[GOAL OF THE EXERCISE]:
Copy these records word for word, starting with the line that contains "You are a computer-use agent. Image resolution: width=2296" and going on through the line that contains "Looking at the screenshot, I should (240, 281).", both lines included.

[Text and item location entries]
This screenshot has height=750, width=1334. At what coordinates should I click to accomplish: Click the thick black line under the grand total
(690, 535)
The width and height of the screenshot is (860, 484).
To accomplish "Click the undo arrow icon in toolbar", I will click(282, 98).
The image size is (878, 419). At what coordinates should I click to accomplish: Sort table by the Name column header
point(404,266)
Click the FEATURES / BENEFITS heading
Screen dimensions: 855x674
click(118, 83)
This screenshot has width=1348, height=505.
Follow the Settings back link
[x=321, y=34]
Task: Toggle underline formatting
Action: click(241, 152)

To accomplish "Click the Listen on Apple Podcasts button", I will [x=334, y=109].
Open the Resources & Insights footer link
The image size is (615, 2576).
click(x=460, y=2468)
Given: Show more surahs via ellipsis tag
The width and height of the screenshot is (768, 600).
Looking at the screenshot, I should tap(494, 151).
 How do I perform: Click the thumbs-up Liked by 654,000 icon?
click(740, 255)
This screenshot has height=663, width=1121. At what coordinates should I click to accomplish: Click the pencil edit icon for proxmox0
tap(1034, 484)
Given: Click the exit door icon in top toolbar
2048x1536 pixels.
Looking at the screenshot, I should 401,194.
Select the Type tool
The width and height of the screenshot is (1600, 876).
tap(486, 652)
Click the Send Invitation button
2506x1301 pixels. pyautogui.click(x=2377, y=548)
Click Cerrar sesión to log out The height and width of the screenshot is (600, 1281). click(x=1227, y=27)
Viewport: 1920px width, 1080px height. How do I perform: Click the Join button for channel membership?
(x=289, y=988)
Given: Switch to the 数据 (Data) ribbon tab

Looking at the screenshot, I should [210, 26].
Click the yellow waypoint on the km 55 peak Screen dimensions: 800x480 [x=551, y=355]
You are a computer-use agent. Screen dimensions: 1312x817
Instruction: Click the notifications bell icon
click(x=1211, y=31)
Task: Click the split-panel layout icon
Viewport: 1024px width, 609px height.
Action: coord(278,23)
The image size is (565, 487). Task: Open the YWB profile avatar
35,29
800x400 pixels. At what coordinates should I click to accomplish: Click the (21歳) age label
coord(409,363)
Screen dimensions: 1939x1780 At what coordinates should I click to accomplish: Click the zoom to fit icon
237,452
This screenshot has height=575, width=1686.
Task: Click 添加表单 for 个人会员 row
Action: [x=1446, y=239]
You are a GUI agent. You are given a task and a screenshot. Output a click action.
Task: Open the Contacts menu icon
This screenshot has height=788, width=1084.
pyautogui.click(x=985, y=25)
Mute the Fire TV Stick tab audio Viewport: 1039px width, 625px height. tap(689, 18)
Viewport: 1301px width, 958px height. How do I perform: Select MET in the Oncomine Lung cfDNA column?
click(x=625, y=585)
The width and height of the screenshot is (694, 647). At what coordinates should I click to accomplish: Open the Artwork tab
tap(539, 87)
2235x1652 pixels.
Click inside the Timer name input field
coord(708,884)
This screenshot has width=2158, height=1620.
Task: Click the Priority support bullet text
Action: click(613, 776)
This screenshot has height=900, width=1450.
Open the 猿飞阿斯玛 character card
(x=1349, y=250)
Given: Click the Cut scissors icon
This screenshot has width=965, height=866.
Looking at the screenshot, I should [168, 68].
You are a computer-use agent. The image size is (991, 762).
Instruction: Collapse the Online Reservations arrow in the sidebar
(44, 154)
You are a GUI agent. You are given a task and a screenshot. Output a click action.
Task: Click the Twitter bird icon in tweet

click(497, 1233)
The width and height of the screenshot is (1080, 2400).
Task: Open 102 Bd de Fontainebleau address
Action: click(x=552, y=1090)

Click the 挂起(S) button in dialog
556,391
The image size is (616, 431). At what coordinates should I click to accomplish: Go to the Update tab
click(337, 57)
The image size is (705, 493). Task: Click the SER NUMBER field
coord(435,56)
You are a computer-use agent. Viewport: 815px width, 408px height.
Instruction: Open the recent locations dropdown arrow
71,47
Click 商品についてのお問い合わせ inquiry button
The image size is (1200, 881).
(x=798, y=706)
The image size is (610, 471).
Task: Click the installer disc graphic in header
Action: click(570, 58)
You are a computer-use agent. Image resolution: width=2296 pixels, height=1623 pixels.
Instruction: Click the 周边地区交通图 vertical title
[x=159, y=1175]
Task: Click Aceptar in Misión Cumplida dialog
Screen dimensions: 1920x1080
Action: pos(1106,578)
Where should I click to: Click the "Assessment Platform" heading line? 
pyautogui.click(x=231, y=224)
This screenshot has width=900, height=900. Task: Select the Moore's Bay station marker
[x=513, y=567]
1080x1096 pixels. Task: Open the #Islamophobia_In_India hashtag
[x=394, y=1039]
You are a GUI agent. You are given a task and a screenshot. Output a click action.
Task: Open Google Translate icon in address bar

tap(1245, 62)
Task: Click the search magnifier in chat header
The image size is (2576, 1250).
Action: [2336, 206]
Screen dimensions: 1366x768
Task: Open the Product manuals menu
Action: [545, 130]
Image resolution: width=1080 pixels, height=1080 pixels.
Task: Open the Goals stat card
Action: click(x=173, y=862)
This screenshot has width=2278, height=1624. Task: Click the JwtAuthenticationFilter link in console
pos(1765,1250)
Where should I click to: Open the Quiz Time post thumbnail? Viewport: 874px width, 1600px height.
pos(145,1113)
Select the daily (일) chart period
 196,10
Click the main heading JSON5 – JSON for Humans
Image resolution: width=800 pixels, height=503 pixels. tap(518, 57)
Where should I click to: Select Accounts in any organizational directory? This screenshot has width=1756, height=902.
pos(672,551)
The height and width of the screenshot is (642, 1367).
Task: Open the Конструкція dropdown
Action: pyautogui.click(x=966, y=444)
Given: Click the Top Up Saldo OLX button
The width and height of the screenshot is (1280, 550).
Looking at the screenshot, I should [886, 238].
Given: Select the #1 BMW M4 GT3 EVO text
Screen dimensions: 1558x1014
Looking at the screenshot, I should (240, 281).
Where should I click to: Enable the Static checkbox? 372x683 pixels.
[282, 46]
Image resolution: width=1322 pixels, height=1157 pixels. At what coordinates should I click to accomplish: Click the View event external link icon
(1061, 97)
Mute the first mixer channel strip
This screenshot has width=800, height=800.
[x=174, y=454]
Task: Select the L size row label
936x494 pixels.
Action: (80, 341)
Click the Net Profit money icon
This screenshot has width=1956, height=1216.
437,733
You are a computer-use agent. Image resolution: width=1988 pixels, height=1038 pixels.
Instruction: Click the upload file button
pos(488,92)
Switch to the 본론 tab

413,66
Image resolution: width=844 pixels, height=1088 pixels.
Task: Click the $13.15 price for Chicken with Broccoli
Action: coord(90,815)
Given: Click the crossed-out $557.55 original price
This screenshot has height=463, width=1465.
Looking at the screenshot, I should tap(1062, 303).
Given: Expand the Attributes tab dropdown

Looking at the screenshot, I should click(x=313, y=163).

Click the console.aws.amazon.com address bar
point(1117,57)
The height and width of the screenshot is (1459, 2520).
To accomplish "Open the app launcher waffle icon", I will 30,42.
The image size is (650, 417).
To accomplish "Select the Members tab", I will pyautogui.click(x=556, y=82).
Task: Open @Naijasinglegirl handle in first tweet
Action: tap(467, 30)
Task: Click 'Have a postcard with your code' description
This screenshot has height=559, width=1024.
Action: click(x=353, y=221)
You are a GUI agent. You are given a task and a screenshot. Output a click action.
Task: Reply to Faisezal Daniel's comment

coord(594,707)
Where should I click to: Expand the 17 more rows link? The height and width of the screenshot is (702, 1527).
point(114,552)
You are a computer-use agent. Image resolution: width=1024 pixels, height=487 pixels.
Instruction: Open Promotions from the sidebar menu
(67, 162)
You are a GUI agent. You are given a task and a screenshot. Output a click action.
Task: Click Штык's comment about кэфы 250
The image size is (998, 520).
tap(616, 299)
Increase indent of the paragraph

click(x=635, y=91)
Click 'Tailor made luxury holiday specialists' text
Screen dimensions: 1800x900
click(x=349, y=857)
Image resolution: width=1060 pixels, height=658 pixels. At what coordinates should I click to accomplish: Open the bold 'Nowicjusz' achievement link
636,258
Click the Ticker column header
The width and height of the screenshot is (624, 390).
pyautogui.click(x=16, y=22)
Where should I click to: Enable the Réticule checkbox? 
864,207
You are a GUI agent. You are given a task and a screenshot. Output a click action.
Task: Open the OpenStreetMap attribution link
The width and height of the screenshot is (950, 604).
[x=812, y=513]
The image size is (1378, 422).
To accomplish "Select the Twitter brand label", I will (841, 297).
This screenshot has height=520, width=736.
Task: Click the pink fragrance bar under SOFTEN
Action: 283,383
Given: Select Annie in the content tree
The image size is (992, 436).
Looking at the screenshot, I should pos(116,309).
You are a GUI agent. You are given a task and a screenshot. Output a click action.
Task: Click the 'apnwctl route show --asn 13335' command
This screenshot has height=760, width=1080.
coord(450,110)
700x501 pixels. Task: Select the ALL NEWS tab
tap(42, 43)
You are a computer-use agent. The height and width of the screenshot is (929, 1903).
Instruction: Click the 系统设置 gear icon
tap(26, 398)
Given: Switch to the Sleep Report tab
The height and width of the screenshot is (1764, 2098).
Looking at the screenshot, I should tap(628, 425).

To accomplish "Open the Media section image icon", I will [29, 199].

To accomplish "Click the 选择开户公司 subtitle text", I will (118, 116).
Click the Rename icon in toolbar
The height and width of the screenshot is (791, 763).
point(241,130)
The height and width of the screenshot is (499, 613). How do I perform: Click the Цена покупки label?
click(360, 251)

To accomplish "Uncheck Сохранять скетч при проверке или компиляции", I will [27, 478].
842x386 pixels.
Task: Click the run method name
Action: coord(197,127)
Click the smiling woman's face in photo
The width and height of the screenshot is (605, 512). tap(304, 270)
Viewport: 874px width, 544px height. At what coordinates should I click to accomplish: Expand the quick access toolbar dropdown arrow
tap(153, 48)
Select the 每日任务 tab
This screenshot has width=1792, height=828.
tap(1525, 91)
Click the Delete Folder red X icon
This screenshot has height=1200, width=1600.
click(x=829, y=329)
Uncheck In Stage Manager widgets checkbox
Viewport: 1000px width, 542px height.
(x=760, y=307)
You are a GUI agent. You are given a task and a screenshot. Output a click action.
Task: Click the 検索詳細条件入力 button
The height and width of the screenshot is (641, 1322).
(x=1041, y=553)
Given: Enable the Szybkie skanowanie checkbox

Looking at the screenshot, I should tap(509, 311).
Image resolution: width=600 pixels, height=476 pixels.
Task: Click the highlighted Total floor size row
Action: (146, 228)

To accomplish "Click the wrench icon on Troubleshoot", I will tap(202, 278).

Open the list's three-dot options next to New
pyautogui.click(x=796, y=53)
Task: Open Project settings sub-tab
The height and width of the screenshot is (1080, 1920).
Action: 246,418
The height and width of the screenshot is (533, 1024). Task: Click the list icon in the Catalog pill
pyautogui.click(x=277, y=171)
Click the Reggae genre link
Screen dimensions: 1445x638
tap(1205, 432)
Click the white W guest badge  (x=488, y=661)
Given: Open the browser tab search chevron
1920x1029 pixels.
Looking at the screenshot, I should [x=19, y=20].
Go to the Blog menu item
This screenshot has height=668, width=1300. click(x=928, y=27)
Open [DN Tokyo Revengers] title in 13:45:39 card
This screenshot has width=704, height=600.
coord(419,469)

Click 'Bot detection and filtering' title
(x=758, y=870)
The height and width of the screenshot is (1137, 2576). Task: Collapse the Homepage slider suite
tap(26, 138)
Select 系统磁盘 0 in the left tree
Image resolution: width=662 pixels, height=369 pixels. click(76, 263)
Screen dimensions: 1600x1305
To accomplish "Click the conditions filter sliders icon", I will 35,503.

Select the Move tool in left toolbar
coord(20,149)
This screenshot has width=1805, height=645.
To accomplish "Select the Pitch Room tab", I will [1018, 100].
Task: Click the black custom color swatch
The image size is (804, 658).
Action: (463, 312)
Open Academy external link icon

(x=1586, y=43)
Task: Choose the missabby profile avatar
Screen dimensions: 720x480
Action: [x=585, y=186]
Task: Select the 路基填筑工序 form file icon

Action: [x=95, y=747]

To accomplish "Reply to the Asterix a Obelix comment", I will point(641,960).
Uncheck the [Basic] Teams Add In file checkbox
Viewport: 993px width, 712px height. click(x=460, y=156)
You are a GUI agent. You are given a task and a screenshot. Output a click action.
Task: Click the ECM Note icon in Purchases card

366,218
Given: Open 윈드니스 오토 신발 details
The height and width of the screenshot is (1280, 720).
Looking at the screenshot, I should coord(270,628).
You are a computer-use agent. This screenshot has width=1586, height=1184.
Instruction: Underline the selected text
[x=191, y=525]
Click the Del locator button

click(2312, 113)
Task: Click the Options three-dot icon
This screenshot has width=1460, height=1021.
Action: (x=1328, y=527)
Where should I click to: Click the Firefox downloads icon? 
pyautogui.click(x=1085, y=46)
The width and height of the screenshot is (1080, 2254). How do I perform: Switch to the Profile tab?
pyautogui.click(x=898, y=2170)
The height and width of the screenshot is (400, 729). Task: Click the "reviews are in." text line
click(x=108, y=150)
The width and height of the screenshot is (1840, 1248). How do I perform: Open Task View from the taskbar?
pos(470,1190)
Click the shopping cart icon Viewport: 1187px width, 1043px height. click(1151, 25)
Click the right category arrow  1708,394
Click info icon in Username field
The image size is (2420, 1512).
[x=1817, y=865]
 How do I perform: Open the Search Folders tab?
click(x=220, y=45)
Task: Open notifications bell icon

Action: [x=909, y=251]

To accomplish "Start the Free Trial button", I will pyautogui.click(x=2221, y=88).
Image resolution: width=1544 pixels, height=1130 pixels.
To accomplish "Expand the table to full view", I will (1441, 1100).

[ANSWER TO THE PROBLEM]:
You are a computer-use agent. Image resolution: width=2296 pixels, height=1623 pixels.
Instruction: Click the 周边地区交通图 vertical title
[x=159, y=1175]
Task: Click Aceptar in Misión Cumplida dialog
Screen dimensions: 1920x1080
Action: pos(1106,578)
Where should I click to: Click the "Assessment Platform" heading line? 
pyautogui.click(x=231, y=224)
This screenshot has width=900, height=900. Task: Select the Moore's Bay station marker
[x=513, y=567]
1080x1096 pixels. Task: Open the #Islamophobia_In_India hashtag
[x=394, y=1039]
You are a GUI agent. You are given a task and a screenshot. Output a click action.
Task: Open Google Translate icon in address bar

tap(1245, 62)
Task: Click the search magnifier in chat header
The image size is (2576, 1250).
Action: [2336, 206]
Screen dimensions: 1366x768
Task: Open the Product manuals menu
Action: [545, 130]
Image resolution: width=1080 pixels, height=1080 pixels.
Task: Open the Goals stat card
Action: click(x=173, y=862)
This screenshot has width=2278, height=1624. Task: Click the JwtAuthenticationFilter link in console
pos(1765,1250)
Where should I click to: Open the Quiz Time post thumbnail? Viewport: 874px width, 1600px height.
pos(145,1113)
Select the daily (일) chart period
 196,10
Click the main heading JSON5 – JSON for Humans
Image resolution: width=800 pixels, height=503 pixels. tap(518, 57)
Where should I click to: Select Accounts in any organizational directory? This screenshot has width=1756, height=902.
pos(672,551)
The height and width of the screenshot is (642, 1367).
Task: Open the Конструкція dropdown
Action: pyautogui.click(x=966, y=444)
Given: Click the Top Up Saldo OLX button
The width and height of the screenshot is (1280, 550).
Looking at the screenshot, I should [886, 238].
Given: Select the #1 BMW M4 GT3 EVO text
Screen dimensions: 1558x1014
Looking at the screenshot, I should (240, 281).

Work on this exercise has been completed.